### Text excerpt
-=-=-
|A Woman's Work|
A Woman's Work
May. 22nd, 2005 @ 03:00 pm
Tell about your mother's job, and your grandmother's job. How did you feel about your parents' work?
My grandmother never worked outside the home. Of course we all know that a woman's job inside the home is a 24-hour a day thing, with cooking, cleaning, attending to husband and kids...it's harder than an outside job many times. My mom never worked outside the home when she was raising us either. But she did work in a record store in the 50's and met Frankie Vallie there when he purchased a record album. She didn't know it was him till someone pointed it out to her. lol Some interest in music she had! Later after my dad started his plumbing business and we kids were all grown, she helped him in the office sometimes. But she doesn't do that anymore either. Now she's a gardener, a cook, a shopper, and a bunch of other things at home. :-D
My mother never worked outside our home after she had us children, which was the norm in those days. She did volunteer at the grade school, was Girl Scout leader, and was involved with some church-related groups that usually involved working at different activities. Rather like Mrs. Cleaver, I suppose.
The one grandmother that I remember, however, did work. She was an engraver at a company that made those name plaques that slide into the holders that you see in offices and businesses, and 'Next Teller Please' ones, and many others. As children, we thought that was a very cool job for her to have because she brought home the 'mistakes' for us to play with, and they were far better than any store-boughten toy. We also loved that she had to take the train to work, and then walk home from the train past a bakery from which she brought us the ultimate goodies for our weekly all-day Saturday visits.
-=-=-
### Stated goal a
Copy out the lines of the entries exactly, starting at the line that contains "The width and height of the screenshot is (1350, 654)." and ending at the line that contains "(x=197, y=157)", with both of those lines included.

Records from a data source
-=-=-
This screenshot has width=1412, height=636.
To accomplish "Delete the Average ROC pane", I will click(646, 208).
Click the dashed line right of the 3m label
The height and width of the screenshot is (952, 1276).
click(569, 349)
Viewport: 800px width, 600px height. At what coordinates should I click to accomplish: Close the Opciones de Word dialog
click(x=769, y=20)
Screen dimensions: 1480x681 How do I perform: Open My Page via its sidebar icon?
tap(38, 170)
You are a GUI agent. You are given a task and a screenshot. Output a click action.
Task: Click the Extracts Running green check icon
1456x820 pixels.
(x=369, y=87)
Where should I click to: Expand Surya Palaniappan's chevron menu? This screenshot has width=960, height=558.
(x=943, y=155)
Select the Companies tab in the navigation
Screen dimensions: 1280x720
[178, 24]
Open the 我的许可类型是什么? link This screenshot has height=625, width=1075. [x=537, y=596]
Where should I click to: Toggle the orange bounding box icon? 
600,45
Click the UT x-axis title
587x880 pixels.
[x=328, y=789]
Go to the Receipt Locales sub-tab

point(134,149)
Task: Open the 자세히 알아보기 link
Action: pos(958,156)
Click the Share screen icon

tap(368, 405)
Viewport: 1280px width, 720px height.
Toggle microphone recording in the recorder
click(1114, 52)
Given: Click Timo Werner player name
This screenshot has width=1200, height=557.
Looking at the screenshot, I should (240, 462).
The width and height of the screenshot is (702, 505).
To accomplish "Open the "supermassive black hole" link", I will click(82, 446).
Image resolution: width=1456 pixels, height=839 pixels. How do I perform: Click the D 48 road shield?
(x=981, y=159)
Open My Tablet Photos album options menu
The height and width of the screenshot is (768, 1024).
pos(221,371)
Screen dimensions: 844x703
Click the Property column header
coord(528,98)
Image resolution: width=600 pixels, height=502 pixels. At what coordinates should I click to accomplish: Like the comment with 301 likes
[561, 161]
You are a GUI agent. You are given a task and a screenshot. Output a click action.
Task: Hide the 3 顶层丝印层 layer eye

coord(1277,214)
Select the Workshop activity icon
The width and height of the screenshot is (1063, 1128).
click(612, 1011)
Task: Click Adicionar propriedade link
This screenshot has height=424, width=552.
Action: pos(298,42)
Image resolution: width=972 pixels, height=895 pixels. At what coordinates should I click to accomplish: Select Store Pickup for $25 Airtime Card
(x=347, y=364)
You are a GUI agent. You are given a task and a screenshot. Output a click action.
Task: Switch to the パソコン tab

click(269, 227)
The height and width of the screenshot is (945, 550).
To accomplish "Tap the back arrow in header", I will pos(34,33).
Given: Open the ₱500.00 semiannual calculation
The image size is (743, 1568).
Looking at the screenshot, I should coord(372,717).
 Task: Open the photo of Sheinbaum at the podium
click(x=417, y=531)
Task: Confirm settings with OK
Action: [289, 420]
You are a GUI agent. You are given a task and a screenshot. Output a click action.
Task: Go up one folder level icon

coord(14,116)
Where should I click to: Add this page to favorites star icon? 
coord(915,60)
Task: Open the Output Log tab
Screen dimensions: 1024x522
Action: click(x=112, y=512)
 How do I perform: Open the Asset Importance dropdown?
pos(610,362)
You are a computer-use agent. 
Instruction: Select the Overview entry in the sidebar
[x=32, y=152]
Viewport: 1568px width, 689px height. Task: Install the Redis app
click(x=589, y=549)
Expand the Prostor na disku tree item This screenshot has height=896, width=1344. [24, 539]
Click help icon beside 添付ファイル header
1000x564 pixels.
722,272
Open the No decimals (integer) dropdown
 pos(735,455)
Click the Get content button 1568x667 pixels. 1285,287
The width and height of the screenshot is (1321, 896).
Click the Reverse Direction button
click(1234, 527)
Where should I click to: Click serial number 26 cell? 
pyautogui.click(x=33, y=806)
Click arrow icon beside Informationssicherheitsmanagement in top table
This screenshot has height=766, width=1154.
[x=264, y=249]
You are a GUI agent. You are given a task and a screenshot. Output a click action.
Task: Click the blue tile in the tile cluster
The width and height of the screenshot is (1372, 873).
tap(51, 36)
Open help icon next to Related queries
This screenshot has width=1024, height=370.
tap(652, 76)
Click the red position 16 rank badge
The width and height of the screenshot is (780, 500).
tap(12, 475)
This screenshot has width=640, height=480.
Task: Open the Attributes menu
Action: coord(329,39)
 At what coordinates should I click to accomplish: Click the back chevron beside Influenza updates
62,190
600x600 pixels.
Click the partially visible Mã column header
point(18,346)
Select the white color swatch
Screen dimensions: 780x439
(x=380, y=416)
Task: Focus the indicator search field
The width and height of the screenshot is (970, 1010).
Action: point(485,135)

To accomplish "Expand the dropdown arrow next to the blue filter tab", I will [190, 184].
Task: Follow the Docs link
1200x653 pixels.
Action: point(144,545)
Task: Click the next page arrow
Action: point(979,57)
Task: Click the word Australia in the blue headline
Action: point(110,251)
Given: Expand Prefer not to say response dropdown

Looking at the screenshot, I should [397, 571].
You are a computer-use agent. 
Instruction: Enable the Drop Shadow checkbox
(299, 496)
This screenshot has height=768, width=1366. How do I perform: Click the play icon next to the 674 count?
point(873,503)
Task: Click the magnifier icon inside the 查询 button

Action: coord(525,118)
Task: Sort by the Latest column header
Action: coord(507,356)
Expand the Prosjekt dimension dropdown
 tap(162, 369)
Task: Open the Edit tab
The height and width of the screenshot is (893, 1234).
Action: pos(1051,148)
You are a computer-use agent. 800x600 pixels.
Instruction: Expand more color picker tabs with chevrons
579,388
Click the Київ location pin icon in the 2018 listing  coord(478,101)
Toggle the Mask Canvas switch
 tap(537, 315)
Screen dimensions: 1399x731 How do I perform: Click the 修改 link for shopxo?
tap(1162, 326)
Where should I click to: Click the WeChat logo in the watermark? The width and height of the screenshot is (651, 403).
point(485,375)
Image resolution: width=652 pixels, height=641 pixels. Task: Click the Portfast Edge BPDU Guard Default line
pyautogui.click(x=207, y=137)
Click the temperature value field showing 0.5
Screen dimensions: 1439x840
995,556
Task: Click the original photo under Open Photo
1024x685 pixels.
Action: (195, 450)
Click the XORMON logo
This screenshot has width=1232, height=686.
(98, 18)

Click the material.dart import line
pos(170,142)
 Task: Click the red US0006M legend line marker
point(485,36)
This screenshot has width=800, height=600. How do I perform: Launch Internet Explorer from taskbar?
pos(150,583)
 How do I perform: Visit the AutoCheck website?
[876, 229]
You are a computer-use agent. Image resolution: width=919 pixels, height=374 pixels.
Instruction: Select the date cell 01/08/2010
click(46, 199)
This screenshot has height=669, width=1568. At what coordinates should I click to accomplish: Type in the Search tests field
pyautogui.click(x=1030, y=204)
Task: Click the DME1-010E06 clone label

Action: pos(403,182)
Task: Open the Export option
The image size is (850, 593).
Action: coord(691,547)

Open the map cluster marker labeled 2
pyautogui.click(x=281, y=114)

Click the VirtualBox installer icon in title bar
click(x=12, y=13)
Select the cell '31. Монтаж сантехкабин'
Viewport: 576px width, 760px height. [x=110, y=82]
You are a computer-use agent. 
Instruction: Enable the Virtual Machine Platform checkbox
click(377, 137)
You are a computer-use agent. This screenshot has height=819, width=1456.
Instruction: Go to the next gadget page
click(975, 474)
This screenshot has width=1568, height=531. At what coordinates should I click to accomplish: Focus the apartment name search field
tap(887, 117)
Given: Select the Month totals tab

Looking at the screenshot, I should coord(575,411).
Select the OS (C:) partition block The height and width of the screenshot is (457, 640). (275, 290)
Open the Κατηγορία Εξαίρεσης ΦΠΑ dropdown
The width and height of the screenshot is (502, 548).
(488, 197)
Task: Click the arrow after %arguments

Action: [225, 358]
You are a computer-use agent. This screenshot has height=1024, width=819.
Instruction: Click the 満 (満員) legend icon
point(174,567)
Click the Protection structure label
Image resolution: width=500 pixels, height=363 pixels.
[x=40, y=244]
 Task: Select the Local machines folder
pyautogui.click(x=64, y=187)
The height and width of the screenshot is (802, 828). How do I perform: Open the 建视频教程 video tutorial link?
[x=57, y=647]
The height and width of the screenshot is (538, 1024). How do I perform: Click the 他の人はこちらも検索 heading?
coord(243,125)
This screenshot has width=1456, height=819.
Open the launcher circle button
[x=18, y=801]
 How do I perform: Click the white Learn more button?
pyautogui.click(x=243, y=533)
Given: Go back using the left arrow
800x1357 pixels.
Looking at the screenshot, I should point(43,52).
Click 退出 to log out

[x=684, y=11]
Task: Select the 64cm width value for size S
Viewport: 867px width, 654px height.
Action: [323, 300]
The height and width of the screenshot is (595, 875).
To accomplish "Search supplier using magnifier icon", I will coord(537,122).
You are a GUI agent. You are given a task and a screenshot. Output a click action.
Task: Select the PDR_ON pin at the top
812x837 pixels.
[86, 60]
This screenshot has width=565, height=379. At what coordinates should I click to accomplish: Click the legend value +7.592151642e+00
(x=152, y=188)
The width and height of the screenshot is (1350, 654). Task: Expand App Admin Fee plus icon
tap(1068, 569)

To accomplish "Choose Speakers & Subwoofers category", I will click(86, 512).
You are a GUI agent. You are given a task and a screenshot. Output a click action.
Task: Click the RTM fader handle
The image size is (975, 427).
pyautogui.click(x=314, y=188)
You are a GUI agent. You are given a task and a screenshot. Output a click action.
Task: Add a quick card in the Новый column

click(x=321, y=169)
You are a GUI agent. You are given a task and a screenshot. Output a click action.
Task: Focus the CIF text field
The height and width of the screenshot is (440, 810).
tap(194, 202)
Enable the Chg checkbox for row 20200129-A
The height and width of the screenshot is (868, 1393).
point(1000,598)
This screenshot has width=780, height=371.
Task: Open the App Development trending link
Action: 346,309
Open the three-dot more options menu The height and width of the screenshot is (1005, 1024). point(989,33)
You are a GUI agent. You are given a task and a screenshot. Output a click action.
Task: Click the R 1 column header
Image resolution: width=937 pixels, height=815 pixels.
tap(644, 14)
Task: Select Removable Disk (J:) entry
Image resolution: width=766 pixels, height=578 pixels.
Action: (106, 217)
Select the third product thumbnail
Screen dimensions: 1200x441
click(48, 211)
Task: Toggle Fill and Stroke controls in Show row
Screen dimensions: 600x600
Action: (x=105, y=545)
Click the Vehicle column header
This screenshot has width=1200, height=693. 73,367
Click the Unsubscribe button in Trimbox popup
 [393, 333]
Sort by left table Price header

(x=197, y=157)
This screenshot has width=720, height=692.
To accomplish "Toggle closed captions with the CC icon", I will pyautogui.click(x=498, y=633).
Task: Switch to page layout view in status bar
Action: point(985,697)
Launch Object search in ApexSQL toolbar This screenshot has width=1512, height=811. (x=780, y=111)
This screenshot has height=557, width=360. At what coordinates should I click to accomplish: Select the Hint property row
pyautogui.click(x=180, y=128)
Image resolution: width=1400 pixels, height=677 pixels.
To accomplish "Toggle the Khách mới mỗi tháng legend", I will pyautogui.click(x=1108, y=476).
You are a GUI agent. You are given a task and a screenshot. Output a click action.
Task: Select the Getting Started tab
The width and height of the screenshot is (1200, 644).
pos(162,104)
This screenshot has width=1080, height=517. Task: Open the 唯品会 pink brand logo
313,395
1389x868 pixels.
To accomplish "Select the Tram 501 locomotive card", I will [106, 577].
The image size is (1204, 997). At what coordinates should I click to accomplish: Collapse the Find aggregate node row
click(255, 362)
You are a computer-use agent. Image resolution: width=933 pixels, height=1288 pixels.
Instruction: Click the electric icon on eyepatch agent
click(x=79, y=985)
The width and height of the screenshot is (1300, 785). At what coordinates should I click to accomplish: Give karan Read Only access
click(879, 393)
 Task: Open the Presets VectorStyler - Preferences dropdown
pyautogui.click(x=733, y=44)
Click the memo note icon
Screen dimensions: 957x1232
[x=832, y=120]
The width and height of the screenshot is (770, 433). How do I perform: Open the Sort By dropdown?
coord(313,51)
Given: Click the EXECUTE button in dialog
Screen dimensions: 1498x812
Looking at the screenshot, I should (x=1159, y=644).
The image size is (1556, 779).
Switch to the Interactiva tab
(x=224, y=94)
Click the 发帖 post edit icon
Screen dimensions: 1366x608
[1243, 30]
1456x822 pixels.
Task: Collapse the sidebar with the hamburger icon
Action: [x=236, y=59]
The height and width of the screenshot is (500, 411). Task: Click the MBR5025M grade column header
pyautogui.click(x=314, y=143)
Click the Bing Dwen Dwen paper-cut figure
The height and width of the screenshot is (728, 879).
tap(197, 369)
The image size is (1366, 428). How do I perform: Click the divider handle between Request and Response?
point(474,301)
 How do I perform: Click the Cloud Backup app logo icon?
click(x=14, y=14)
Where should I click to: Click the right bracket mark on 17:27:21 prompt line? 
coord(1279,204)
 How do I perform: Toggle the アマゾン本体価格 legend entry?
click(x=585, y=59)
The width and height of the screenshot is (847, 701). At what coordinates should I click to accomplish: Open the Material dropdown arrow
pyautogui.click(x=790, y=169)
-=-=-
### Stated goal b
From the text on women's work, reproduce the passage word for word, starting at "The one grandmother" and ending at "all-day Saturday visits.".

### Correct result a
The width and height of the screenshot is (1350, 654). Task: Expand App Admin Fee plus icon
tap(1068, 569)

To accomplish "Choose Speakers & Subwoofers category", I will click(86, 512).
You are a GUI agent. You are given a task and a screenshot. Output a click action.
Task: Click the RTM fader handle
The image size is (975, 427).
pyautogui.click(x=314, y=188)
You are a GUI agent. You are given a task and a screenshot. Output a click action.
Task: Add a quick card in the Новый column

click(x=321, y=169)
You are a GUI agent. You are given a task and a screenshot. Output a click action.
Task: Focus the CIF text field
The height and width of the screenshot is (440, 810).
tap(194, 202)
Enable the Chg checkbox for row 20200129-A
The height and width of the screenshot is (868, 1393).
point(1000,598)
This screenshot has width=780, height=371.
Task: Open the App Development trending link
Action: 346,309
Open the three-dot more options menu The height and width of the screenshot is (1005, 1024). point(989,33)
You are a GUI agent. You are given a task and a screenshot. Output a click action.
Task: Click the R 1 column header
Image resolution: width=937 pixels, height=815 pixels.
tap(644, 14)
Task: Select Removable Disk (J:) entry
Image resolution: width=766 pixels, height=578 pixels.
Action: (106, 217)
Select the third product thumbnail
Screen dimensions: 1200x441
click(48, 211)
Task: Toggle Fill and Stroke controls in Show row
Screen dimensions: 600x600
Action: (x=105, y=545)
Click the Vehicle column header
This screenshot has width=1200, height=693. 73,367
Click the Unsubscribe button in Trimbox popup
 [393, 333]
Sort by left table Price header

(x=197, y=157)

### Correct result b
The one grandmother that I remember, however, did work. She was an engraver at a company that made those name plaques that slide into the holders that you see in offices and businesses, and 'Next Teller Please' ones, and many others. As children, we thought that was a very cool job for her to have because she brought home the 'mistakes' for us to play with, and they were far better than any store-boughten toy. We also loved that she had to take the train to work, and then walk home from the train past a bakery from which she brought us the ultimate goodies for our weekly all-day Saturday visits.